=== What needs to be done ===
Beginning with the first line of the material, set down each line exactly as written, up to and including the line with "This screenshot has height=329, width=582.".

(Stored data)

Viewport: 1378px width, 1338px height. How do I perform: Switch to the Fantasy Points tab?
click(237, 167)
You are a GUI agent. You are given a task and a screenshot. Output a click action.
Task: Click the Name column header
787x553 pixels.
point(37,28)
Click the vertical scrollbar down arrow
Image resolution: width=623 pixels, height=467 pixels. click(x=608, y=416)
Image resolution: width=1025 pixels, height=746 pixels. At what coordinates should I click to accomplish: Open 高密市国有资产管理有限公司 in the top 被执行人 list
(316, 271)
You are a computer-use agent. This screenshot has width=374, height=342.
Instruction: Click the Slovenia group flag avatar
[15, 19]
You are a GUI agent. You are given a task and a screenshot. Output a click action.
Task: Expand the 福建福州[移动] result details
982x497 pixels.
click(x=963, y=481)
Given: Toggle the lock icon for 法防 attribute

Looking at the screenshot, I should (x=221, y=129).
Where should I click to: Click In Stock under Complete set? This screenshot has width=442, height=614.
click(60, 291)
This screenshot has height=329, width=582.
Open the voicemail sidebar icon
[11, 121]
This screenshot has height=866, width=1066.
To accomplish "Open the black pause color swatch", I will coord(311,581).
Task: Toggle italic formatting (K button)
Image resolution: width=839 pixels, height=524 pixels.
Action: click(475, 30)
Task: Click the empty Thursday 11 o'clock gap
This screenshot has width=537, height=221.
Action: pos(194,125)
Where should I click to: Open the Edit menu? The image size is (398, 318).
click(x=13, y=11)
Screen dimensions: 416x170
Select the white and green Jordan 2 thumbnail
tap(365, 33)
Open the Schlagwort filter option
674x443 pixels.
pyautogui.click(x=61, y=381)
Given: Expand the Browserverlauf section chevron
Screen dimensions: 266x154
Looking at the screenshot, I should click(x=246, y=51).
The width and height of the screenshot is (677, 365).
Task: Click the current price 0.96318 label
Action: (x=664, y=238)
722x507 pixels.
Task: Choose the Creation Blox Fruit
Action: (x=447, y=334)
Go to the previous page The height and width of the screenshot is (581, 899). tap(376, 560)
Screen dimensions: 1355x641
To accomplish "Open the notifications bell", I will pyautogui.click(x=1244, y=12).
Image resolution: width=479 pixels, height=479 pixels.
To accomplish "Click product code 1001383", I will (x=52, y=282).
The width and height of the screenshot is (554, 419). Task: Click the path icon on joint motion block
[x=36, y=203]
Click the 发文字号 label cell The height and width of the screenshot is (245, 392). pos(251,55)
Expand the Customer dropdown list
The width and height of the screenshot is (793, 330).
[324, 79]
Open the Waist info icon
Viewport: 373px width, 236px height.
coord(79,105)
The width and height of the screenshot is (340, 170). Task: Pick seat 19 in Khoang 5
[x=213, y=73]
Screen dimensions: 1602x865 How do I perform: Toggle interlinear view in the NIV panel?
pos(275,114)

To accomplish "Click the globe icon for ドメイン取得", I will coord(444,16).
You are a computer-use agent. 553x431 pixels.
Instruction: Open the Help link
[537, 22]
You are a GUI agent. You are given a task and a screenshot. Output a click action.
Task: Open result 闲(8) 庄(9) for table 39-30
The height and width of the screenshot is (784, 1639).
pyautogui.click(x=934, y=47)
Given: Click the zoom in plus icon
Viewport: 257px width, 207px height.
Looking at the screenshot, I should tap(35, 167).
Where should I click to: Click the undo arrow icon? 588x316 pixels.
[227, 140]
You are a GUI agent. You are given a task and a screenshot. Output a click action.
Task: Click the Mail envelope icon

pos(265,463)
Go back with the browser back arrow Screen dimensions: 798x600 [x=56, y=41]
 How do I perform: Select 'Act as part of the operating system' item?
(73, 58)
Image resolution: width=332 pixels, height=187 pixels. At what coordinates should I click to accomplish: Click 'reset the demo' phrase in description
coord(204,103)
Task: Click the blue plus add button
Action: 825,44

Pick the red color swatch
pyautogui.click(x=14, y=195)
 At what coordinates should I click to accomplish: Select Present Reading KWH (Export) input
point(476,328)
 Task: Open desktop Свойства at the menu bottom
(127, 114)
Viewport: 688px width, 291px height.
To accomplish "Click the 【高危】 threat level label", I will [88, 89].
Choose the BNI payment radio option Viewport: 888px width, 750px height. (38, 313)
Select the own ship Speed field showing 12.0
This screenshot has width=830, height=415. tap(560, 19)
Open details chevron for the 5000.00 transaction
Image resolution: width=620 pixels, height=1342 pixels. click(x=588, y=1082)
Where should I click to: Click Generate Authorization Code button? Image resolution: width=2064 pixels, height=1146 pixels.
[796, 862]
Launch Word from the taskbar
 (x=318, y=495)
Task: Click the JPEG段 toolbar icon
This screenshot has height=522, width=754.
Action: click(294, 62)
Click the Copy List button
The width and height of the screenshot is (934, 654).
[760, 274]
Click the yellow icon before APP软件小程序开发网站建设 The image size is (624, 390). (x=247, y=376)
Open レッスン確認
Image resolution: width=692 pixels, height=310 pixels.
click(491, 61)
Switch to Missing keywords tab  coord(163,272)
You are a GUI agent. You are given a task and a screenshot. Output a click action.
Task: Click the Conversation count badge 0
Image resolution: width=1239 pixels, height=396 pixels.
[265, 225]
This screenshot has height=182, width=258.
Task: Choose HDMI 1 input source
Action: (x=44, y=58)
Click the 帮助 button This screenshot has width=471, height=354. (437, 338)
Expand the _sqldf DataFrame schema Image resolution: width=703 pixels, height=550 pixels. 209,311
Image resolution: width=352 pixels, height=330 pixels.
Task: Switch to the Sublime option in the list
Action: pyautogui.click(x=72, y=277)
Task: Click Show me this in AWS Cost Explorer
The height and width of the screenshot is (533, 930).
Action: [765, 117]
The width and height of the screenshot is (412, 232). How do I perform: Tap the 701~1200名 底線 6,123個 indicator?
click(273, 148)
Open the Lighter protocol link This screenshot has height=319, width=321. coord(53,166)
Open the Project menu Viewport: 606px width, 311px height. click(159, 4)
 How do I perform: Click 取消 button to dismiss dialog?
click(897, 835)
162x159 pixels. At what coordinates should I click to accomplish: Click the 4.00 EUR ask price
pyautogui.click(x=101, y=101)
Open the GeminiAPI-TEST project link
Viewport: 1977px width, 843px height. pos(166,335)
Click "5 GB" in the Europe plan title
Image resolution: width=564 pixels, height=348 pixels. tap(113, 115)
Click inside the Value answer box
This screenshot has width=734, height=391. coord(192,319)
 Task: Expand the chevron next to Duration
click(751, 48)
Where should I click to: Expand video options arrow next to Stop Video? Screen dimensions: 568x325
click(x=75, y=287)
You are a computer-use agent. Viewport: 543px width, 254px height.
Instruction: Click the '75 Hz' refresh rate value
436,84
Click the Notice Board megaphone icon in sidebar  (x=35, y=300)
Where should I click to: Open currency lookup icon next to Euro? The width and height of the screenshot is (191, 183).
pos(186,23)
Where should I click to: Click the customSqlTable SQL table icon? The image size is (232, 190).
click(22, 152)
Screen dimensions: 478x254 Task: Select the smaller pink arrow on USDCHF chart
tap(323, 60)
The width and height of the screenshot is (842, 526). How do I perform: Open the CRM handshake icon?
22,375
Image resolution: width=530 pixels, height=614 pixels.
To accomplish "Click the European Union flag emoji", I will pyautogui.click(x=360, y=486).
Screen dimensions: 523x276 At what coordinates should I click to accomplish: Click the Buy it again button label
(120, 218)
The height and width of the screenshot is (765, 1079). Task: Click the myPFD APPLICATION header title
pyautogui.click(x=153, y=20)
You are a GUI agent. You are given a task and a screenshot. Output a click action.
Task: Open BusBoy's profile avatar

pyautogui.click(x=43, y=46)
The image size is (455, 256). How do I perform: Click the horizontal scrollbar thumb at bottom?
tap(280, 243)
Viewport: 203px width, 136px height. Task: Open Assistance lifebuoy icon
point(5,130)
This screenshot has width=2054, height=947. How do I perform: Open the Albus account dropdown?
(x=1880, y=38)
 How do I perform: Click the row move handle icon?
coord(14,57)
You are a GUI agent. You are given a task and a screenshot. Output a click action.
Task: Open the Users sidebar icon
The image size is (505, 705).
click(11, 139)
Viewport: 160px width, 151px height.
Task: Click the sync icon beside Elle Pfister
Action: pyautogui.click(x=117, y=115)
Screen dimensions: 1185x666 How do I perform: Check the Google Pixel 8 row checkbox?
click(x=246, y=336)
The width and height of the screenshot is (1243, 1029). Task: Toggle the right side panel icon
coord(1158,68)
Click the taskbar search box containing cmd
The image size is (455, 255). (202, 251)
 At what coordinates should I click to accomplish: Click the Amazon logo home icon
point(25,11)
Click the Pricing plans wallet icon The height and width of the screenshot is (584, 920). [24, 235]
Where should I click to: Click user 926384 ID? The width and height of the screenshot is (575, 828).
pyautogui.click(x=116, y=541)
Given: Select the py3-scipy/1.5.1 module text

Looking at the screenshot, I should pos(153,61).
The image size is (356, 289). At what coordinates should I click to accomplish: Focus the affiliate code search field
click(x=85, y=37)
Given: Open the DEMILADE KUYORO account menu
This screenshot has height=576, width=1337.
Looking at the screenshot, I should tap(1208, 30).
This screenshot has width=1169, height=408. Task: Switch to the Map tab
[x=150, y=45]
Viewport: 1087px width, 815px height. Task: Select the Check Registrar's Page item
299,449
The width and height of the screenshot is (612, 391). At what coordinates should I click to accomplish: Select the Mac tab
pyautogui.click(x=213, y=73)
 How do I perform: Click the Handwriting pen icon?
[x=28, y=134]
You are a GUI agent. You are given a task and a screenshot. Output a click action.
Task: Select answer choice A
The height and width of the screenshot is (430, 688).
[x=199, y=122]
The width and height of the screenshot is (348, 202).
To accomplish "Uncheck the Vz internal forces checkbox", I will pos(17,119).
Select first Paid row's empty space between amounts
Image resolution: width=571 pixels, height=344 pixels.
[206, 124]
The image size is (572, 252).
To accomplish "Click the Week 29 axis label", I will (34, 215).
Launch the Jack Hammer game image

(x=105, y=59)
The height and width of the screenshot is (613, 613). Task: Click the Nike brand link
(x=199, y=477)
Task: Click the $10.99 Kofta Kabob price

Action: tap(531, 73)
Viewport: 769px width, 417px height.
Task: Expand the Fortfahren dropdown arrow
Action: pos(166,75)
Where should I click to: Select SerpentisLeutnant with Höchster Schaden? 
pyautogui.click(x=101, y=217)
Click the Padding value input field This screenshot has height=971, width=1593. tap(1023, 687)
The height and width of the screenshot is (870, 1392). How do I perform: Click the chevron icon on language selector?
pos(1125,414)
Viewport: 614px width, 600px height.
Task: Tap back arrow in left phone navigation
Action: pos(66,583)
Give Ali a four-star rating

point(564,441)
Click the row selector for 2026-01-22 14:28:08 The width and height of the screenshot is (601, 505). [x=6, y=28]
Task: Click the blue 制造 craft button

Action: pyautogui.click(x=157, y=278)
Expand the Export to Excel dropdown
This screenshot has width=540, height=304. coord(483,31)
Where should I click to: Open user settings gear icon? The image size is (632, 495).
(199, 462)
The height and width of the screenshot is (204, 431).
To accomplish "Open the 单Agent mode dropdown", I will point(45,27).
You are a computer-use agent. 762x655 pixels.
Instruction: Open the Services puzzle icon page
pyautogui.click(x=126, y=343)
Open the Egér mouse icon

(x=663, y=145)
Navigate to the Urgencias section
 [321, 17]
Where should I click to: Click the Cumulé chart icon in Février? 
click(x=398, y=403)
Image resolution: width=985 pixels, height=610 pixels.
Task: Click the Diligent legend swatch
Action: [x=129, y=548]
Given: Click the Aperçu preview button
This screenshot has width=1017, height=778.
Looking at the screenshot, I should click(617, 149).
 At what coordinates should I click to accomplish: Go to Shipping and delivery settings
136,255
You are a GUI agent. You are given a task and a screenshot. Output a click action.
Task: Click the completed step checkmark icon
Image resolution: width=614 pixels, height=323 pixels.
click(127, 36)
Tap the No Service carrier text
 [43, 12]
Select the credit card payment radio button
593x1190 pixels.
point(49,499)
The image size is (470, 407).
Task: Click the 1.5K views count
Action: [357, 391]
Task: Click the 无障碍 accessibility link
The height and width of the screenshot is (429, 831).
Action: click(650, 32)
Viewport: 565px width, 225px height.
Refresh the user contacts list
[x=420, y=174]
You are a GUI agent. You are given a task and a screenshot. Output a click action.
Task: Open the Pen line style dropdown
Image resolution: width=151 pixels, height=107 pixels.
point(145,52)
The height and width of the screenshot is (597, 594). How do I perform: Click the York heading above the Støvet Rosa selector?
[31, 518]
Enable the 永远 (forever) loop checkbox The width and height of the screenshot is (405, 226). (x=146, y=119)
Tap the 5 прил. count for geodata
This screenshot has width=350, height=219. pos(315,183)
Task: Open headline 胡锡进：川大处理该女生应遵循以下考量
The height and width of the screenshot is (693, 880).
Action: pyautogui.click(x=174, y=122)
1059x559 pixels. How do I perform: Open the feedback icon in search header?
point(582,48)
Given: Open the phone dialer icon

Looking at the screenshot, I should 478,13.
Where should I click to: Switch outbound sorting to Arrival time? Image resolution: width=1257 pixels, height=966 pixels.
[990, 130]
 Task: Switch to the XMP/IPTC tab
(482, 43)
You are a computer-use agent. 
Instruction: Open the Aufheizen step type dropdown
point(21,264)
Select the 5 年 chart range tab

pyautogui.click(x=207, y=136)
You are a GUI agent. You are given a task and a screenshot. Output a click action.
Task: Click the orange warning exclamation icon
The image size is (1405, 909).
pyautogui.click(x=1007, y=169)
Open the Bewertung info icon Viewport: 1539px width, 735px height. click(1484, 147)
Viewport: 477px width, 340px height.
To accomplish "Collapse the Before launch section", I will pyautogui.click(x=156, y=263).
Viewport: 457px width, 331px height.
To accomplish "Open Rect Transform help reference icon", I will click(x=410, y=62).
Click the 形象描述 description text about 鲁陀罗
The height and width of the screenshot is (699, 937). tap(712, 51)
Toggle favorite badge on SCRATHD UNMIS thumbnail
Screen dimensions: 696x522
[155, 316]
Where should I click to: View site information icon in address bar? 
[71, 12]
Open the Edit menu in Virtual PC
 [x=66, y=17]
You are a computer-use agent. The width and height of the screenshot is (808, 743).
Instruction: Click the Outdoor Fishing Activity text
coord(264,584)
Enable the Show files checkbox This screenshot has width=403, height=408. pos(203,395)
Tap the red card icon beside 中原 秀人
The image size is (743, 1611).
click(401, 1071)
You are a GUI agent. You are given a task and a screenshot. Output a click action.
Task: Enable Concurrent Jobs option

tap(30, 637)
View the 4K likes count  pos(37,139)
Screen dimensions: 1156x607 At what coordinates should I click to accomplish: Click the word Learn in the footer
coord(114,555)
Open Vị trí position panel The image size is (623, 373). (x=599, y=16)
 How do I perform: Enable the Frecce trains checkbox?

(End Stored data)

=== Solution ===
Viewport: 1378px width, 1338px height. How do I perform: Switch to the Fantasy Points tab?
click(237, 167)
You are a GUI agent. You are given a task and a screenshot. Output a click action.
Task: Click the Name column header
787x553 pixels.
point(37,28)
Click the vertical scrollbar down arrow
Image resolution: width=623 pixels, height=467 pixels. click(x=608, y=416)
Image resolution: width=1025 pixels, height=746 pixels. At what coordinates should I click to accomplish: Open 高密市国有资产管理有限公司 in the top 被执行人 list
(316, 271)
You are a computer-use agent. This screenshot has width=374, height=342.
Instruction: Click the Slovenia group flag avatar
[15, 19]
You are a GUI agent. You are given a task and a screenshot. Output a click action.
Task: Expand the 福建福州[移动] result details
982x497 pixels.
click(x=963, y=481)
Given: Toggle the lock icon for 法防 attribute

Looking at the screenshot, I should (x=221, y=129).
Where should I click to: Click In Stock under Complete set? This screenshot has width=442, height=614.
click(60, 291)
This screenshot has height=329, width=582.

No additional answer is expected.